Прекратив преследование, мы вернулись на поле битвы, усеянное мертвыми телами павших героев. Нашим удалось захватить часть обоза, в котором были найдены помимо всего прочего крепкие веревки и цепи - как видно, Кылыч-Арслан готовился взять множество пленных, чтобы потом выгодно продать их на невольничьих рынках Каппадокии, Бактрии84, Персии и других стран востока. Норманны придумали мрачную забаву с этими веревками - они отсекали у мертвых сельджуков головы, привязывали к ним веревки и, подвезя к стенам Никеи целые связки отрубленных голов, забрасывали их осажденным.
- Сдавайтесь, олухи! - кричали они.- Ваш султан разгромлен. Получите от него подарочки! Когда вам совсем нечего будет жрать, сварите из этих головенок холодец!
И, тщательно раскрутив ужасные снаряды за конец веревки, они запускали их в небо, и эти головы, которые еще недавно мыслили, произносили слова, улыбались, моргали глазами, облизывали пересохшие губы и сдвигали грозные брови, перелетев через стены Никеи, падали к ногам тех, кто знал эти головы в лицо, кто когда-то целовал их, гладил, любовался ими...
Как всегда, после окончания битвы я становился сентиментальным, мне жаль было эти взлетающие над стенами осажденного города головы, жаль их обезглавленных обладателей, жаль сородичей этих обезглавленных турок, их детей, возлюбленных, матерей и отцов. Но сознание победы в конце концов возобладало над жалостью к. поверженному врагу, и вечером у высоких костров я наслаждался пиршеством, устроенным в честь первой битвы, закончившейся для нас так удачно.
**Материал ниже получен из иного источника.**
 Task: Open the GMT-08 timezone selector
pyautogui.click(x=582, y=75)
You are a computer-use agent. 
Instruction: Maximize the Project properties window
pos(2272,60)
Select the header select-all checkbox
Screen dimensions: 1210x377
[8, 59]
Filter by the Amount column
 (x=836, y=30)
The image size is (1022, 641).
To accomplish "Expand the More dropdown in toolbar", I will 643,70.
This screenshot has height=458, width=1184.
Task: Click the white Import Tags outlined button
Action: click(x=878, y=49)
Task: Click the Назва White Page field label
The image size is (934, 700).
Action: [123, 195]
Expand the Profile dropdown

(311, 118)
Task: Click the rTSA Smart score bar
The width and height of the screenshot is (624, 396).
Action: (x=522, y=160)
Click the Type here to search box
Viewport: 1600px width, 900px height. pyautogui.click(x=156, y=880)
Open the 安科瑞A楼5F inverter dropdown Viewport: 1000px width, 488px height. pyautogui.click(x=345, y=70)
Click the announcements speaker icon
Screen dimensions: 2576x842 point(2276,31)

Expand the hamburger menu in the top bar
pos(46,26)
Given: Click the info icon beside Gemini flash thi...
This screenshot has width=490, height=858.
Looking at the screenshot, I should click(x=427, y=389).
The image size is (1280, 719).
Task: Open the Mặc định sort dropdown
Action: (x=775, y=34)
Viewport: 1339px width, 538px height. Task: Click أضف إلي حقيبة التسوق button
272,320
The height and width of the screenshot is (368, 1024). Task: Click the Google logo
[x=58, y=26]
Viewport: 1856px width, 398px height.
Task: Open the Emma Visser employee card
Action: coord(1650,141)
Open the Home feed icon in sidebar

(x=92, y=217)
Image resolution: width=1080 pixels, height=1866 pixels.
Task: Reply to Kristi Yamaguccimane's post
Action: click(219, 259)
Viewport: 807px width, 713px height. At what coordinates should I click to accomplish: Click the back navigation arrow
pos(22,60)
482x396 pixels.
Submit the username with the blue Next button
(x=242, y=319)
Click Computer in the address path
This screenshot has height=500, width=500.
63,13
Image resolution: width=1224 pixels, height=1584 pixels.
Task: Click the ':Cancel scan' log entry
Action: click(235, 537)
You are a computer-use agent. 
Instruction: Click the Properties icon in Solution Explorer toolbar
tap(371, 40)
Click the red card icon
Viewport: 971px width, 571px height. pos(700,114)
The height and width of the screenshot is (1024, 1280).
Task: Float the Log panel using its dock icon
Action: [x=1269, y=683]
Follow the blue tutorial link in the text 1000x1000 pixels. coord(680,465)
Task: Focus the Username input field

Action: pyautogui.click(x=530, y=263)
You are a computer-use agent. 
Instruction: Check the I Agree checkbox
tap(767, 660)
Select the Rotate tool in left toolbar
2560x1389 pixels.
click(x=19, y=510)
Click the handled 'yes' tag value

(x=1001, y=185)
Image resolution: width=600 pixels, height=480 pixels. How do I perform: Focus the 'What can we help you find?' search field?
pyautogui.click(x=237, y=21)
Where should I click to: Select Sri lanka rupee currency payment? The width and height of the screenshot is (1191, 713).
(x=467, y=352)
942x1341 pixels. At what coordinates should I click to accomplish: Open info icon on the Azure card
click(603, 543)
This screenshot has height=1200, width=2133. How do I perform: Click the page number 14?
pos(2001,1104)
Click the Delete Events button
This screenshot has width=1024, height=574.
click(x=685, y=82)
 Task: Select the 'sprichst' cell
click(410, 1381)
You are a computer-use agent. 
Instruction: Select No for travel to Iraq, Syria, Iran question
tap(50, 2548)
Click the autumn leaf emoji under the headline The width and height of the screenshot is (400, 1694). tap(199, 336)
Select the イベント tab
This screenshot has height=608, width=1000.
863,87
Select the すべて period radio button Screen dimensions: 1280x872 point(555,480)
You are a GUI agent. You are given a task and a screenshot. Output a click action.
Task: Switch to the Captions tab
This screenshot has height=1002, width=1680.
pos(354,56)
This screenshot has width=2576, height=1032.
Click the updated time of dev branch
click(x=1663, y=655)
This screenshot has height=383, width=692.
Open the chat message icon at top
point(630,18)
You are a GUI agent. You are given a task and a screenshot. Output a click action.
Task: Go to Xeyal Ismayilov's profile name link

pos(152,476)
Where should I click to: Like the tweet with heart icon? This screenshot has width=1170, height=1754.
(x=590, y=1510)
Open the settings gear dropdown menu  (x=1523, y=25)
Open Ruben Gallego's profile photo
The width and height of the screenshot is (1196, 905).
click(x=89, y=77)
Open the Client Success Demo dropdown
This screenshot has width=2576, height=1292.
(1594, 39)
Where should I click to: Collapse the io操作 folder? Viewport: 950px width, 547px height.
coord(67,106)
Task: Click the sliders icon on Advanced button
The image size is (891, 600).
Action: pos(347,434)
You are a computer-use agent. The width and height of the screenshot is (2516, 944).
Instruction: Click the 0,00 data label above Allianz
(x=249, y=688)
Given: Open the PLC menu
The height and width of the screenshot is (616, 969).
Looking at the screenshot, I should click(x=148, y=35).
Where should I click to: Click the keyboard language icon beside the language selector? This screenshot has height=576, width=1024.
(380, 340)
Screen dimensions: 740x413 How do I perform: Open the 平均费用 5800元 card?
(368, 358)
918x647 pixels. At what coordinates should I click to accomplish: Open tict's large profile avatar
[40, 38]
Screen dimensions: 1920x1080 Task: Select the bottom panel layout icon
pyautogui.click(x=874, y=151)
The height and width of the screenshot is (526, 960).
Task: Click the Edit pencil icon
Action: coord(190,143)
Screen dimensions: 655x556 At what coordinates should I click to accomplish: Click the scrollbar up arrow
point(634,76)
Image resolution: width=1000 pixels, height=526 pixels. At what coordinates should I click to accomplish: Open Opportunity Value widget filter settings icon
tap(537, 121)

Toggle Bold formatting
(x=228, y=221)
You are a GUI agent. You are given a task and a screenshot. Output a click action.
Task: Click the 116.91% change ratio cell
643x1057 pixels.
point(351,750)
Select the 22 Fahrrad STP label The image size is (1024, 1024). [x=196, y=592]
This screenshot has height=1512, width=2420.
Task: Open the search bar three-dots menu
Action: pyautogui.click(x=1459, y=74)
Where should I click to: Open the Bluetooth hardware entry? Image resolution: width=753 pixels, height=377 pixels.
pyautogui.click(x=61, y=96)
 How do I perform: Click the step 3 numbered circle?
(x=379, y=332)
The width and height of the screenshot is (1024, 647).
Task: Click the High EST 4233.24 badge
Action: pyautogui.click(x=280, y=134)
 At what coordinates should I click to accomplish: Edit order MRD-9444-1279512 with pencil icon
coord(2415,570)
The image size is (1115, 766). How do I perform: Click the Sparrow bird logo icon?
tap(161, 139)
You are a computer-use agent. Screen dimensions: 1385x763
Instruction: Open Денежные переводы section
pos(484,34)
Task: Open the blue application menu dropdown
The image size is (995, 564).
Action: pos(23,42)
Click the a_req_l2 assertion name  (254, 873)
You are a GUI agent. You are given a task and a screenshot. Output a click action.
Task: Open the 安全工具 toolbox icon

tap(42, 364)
Мы ожидали, что разгром войска Кылыч-Арслана подействует на осажденных никейцев, но они оказались гораздо более мужественными, нежели мы о них думали. Никея не сдавалась. Вскоре выяснилось одно весьма важное упущение, сделанное нами при осаде. Мы забыли про озеро, примыкающее к западной стене города. По ночам ловкие лодочники подвозили по волнам озера продовольствие и вооружение, и благополучно возвращались на противоположный берег, где располагались турецкие селения.
Гуго Вермандуа связался с греками и обратился к ним с просьбой посодействовать. Через несколько дней в озеро было спущено несколько барок с рыцарями и лучниками из отряда Бодуэна. Теперь осада была полной и оставалось набраться еще немного терпения. Достаточно было месяца, чтобы дождаться добровольной сдачи города изголодавшимися жителями. Но нам не терпелось поскорее двинуться дальше на крыльях одержанной нами победы, и через пару недель после того, как на озеро была спущена небольшая флотилия, Годфруа, Раймунд и Боэмунд, встретившись и посовещавшись, назначили день для общего штурма города.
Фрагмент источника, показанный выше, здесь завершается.